Comprehensive Analysis
As of November 6, 2025, with a closing price of $7.89, Liberty Latin America Ltd. presents a mixed but potentially compelling valuation case for investors. The company's valuation is best understood through a multi-faceted approach, as single metrics like the Price-to-Earnings ratio are not useful due to the company's current unprofitability. A triangulated analysis suggests that despite clear risks, the stock may hold significant upside if it can translate its strong operational cash flows into consistent profits.
A simple price check against our triangulated fair value estimate suggests the stock is undervalued: Price $7.89 vs FV Estimate $9.00–$11.00 → Mid $10.00; Upside = (10.00 − 7.89) / 7.89 ≈ 26.7%. This indicates an attractive entry point for investors with a tolerance for risk.
From a multiples perspective, LILAK appears inexpensive. Its Enterprise Value to EBITDA (EV/EBITDA) ratio on a trailing twelve-month (TTM) basis is 6.6x. This is favorable when compared to the broader communication services sector median, which tends to be higher. For instance, peer medians for cable and telecom companies often range from 7x to 9x. Applying a conservative 7.5x multiple to LILAK's TTM EBITDA of approximately $1.55 billion (sum of last four available quarters) and adjusting for its net debt of roughly $8.17 billion would imply a fair equity value significantly higher than its current market capitalization of $1.58 billion.

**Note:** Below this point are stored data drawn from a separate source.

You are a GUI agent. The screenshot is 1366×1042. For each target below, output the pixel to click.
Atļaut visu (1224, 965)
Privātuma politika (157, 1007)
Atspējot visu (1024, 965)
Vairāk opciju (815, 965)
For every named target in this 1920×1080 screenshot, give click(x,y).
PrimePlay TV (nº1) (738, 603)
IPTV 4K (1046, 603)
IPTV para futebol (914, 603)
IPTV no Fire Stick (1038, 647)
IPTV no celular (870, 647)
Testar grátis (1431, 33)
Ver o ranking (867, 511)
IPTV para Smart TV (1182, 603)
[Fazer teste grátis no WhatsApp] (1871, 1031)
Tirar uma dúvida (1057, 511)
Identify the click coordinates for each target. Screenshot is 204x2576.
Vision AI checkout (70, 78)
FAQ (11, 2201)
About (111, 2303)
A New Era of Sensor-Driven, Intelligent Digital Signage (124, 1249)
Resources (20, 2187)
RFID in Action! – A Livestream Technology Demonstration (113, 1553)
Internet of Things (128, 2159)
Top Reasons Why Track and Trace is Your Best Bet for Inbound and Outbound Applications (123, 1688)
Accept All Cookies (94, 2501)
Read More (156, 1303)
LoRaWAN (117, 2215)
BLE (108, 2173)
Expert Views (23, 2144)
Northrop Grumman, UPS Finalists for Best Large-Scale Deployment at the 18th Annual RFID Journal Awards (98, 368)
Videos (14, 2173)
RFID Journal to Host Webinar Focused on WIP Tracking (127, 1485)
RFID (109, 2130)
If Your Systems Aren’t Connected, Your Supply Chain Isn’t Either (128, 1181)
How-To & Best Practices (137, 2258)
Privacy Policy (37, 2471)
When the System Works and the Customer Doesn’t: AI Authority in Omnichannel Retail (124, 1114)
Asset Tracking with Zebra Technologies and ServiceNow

The company's strongest valuation argument comes from its cash flow. LILAK reported a robust free cash flow of $215.9 million for the fiscal year 2024, leading to a current FCF yield of 13.65%. This is a very high yield, suggesting the company generates substantial cash relative to its market price. An investor-focused valuation based on owner earnings (approximated by FCF) supports an undervalued thesis. For example, capitalizing the $215.9 million FCF at a required return of 10-12% (a reasonable rate given the company's risk profile) would yield an equity value well above the current market cap. The asset-based valuation is less clear due to a negative tangible book value (-$20.29 per share), a result of significant goodwill and intangible assets from acquisitions. However, its Price-to-Book ratio of 1.41 is reasonable for the industry. Triangulating these methods, the cash flow approach is weighted most heavily due to its direct reflection of the business's ability to generate cash for shareholders and service its substantial debt. This leads to a consolidated fair value estimate in the $9.00 - $11.00 range, pointing to a potentially undervalued security.